筆者: Bing Zhang, Daxuan Zhao

要旨:

・ 北京とその周辺地域で適用される地域環境規制による排出リークを調査。

・ 独自の企業レベルの日々の排出データを使用して、価格メカニズムを通じて即時のリークの規模を推定するモデルを開発。

・ 規制地域の総排出削減量の約60%がリークによって相殺されることを発見。

・ また、鉄鋼業を例に、入力および出力要因の価格が規制にどのように反応するかを示す。

 

 

 

 

 

タイトル: Pollution exposure and social conflicts: Evidence from China’s daily data (中国の日常データからの汚染曝露と社会的対立に関するエビデンス)

筆者: Jianglong Li, Guanfei Meng

要旨:

・ 大気汚染曝露が健康、認知機能、労働生産性に悪影響を及ぼすという最近のエビデンスがあるが、大気汚染曝露が社会的対立に与える影響については十分に知られていない。

・ 大気汚染の日次データを使用して、大気汚染の曝露が社会的対立に与える影響を調査。

・ エビデンスは、大気汚染の増加が、汚染曝露の程度と関連して、異なる職場や発展レベルで発生する社会的対立に大きな影響を与えることを示す。

 

 

 

 

 

タイトル: Locally-weighted meta-regression and benefit transfer (ローカルに重み付けされたメタ回帰と利益移転)

筆者: Klaus Moeltner, Roshan Puri, Robert J. Johnston, Elena Besedin, … Alyssa Le

要旨:

・ 環境の質の改善のための支払い意欲を推定するために、メタ回帰モデル(MRM)の利用が一般的。

・ このタイプのほぼすべての利益移転で、単一の回帰モデルがメタデータのすべてのソースポイントに適合し、すべての可能なポリシーサイトアプリケーションに対してサンプル外の予測を生成。

・ このアプローチの利点にもかかわらず、これらのMRMの予測精度は向上の余地がある。

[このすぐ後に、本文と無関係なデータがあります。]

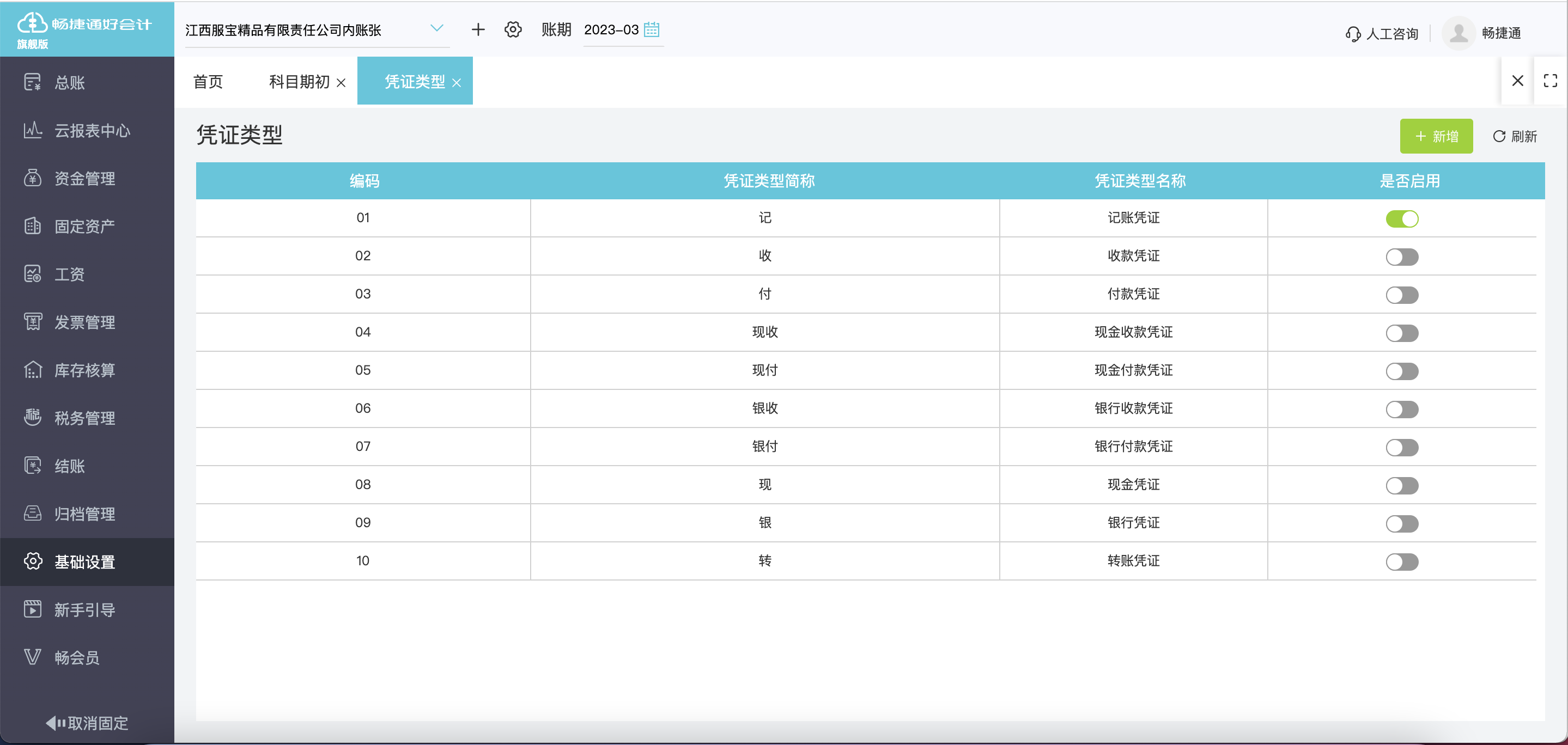The width and height of the screenshot is (1568, 745).
Task: Open 云报表中心 panel
Action: [x=89, y=131]
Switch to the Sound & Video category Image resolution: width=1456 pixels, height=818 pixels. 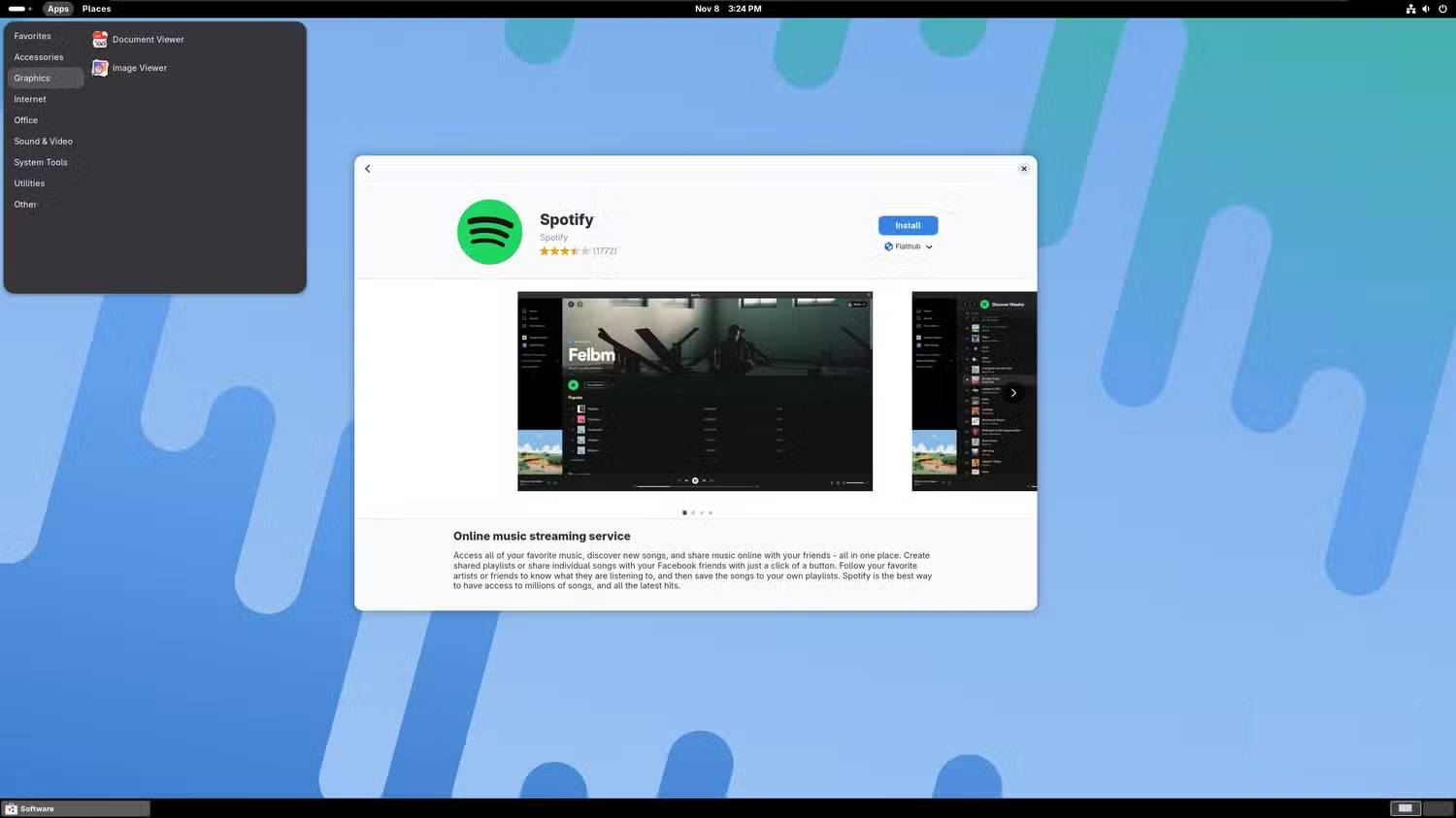tap(43, 141)
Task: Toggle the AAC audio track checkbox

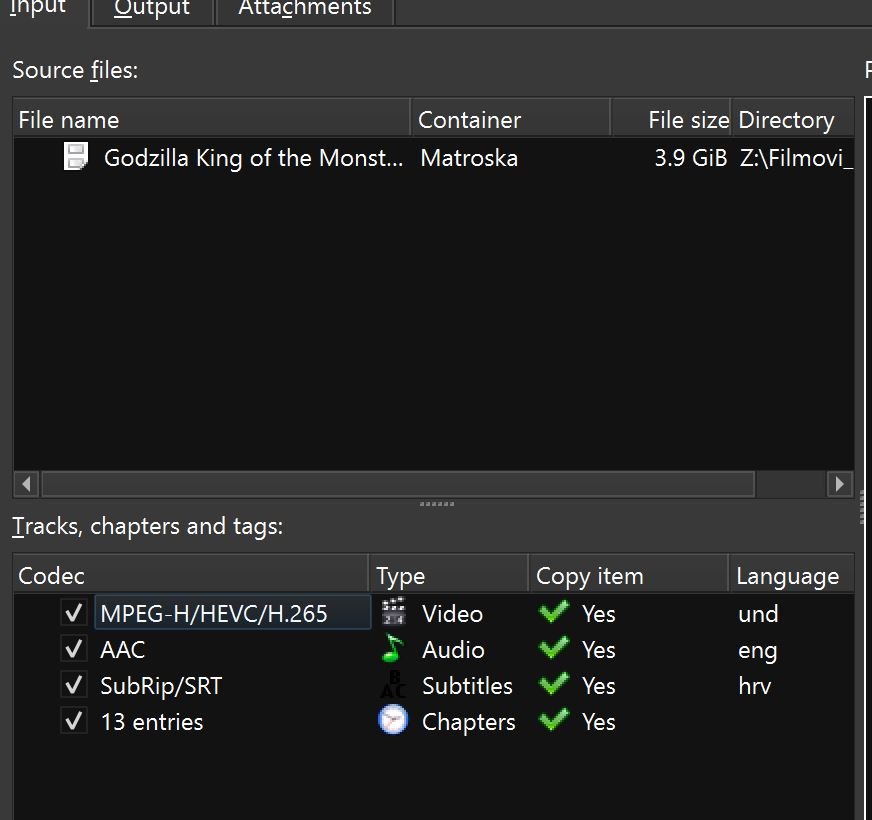Action: 74,649
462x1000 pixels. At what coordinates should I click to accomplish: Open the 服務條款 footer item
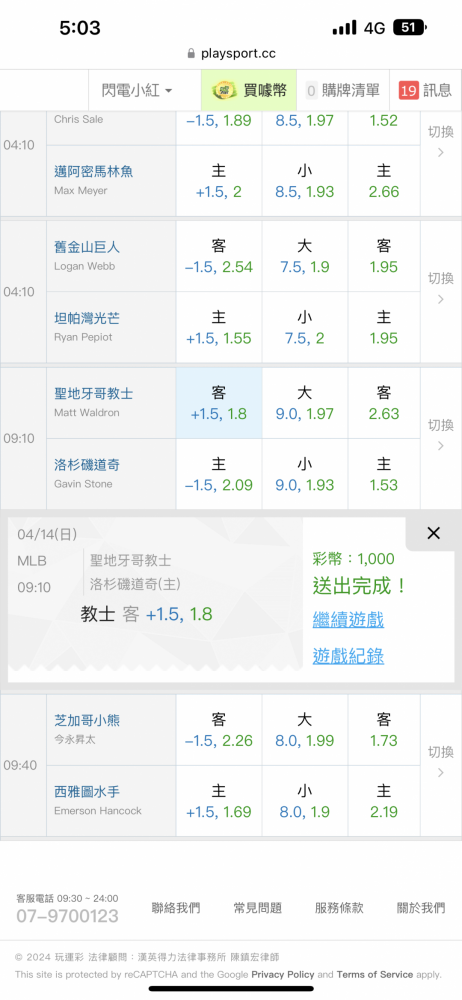pos(339,908)
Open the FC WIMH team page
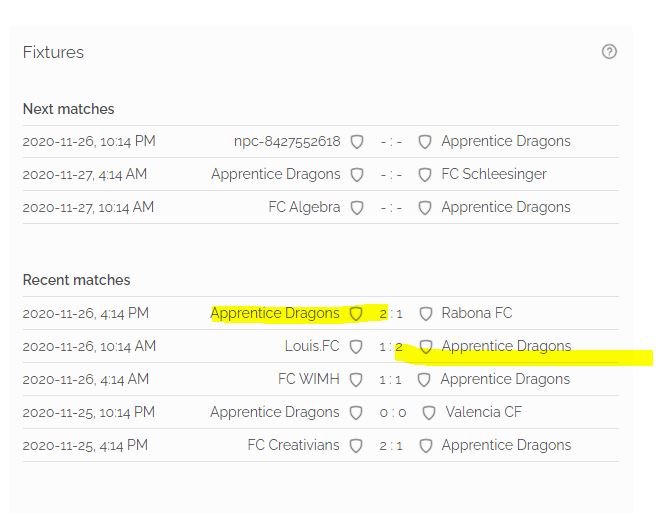Image resolution: width=665 pixels, height=513 pixels. [309, 379]
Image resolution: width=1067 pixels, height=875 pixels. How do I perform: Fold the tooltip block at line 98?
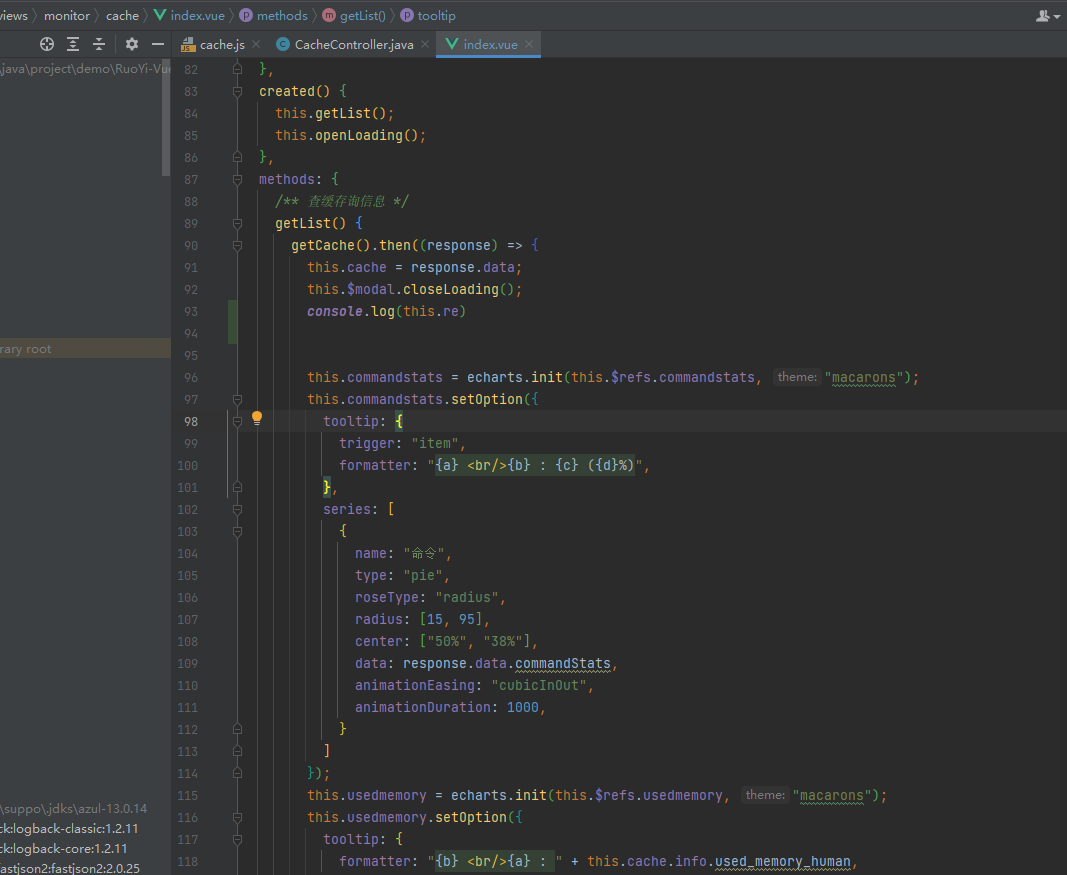[x=238, y=421]
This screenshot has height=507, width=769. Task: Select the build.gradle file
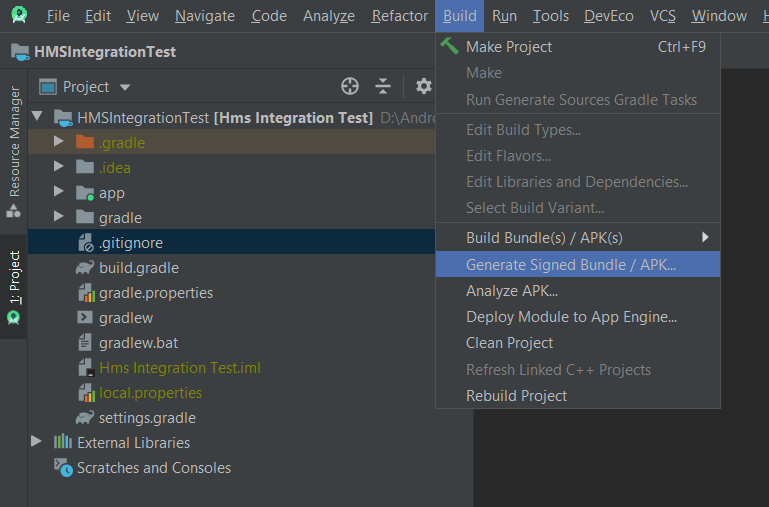[138, 268]

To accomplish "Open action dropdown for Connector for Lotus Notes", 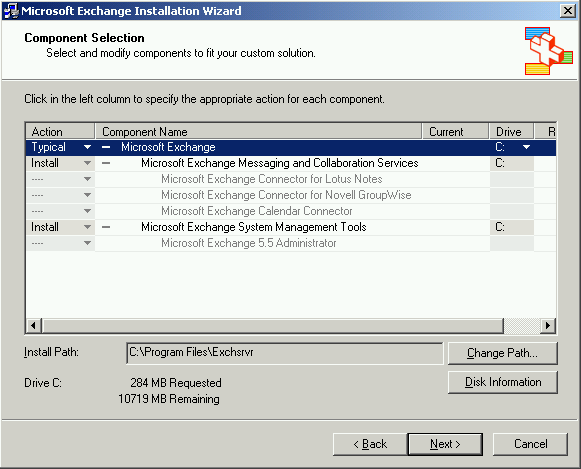I will (x=87, y=179).
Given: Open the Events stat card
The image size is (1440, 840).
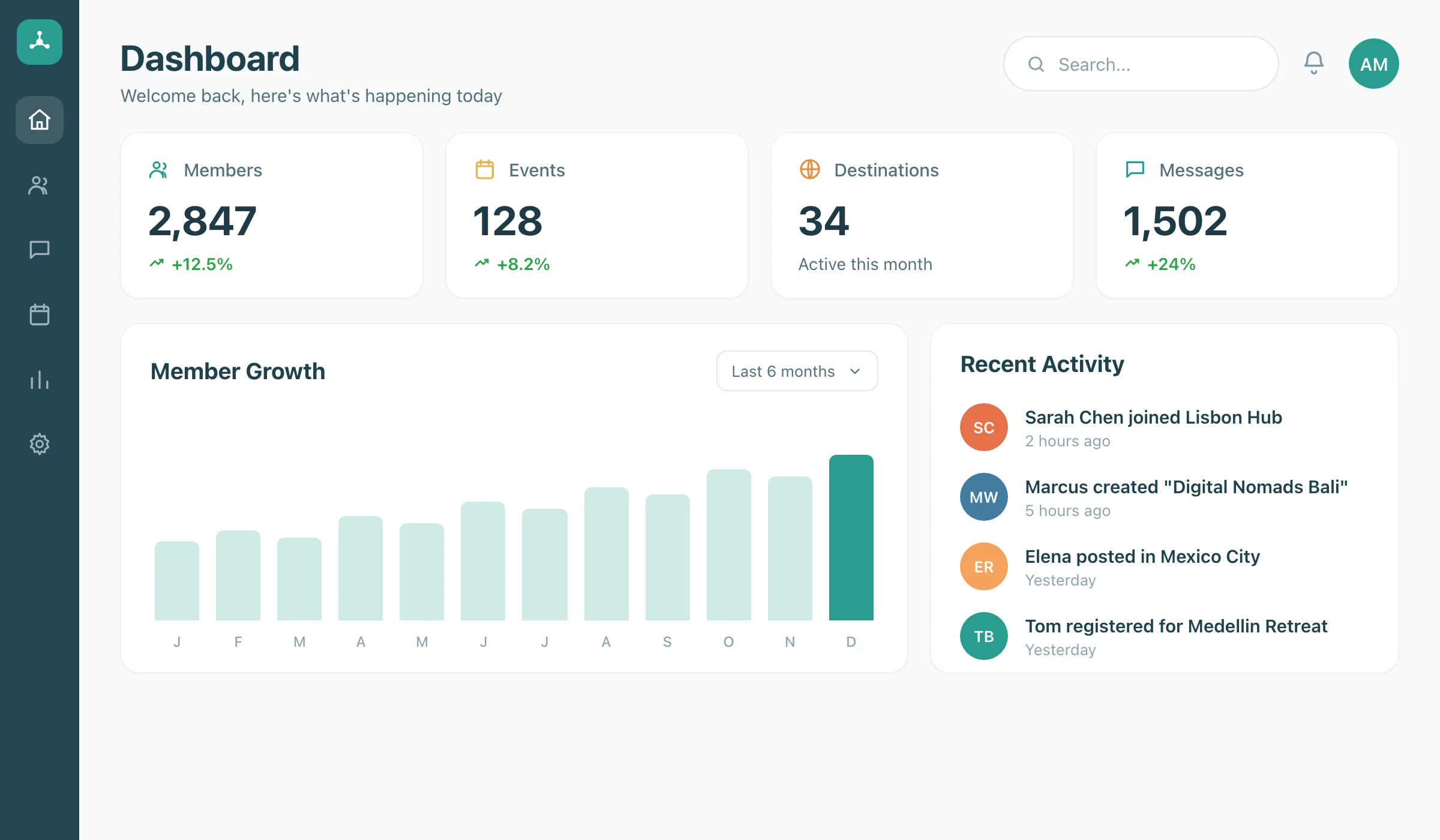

・ この論文では、環境評価の文脈での利益移転予測の精度を向上させるためのローカルに重み付けされた回帰アプローチを提案する。

 

 

 

 

 

タイトル: The effects of a voluntary property buyout and acquisition program on coastal housing markets: Evidence from New York (ニューヨークからの海岸住宅市場への自主的な財産買取と取得プログラムの影響に関するエビデンス)

筆者: Yukiko Hashida, Steven J. Dundas

要旨:

・ 危険を伴う沿岸地域の住宅の除去または改修の経済的効果の大きさと方向は、実証的に未解決の問題である。

・ ニューヨーク州の自主的な買取および取得プログラムのデータを使用して、州の沿岸郡の政府取得物件の不動産価値への影響を回収する。

・ 両方の繰り返しの販売差分アプローチと治療効果の異質性を取り上げるイベント研究は、参加物件に隣接する住宅(≤100 m)の価格に対して、買取および取得が大きな負の効果(−20から−10パーセント)を持つことを示す。

 

 

 

 

 

タイトル: The impact of the clean air act on particulate matter in the 1970s (1970年代の清潔な大気法の粒子状物質への影響)

筆者: Maureen Cropper, Nicholas Muller, Yongjoon Park, Victoria Perez-Zetune

要旨:

・ 1970年の清潔な大気法(CAA)の下での国家大気質基準(NAAQS)の達成と非達成の郡が、1970年代に総懸濁粒子(TSP)の削減を経験したかどうかを調査。

・ この質問に答えるために、1972年から1978年の間に、空気品質制御地域(AQCR)による公式の非達成指定を使用。

・ AQCR非達成指定を使用すると、TSPは平均で10.2 μg/m3減少することが示される。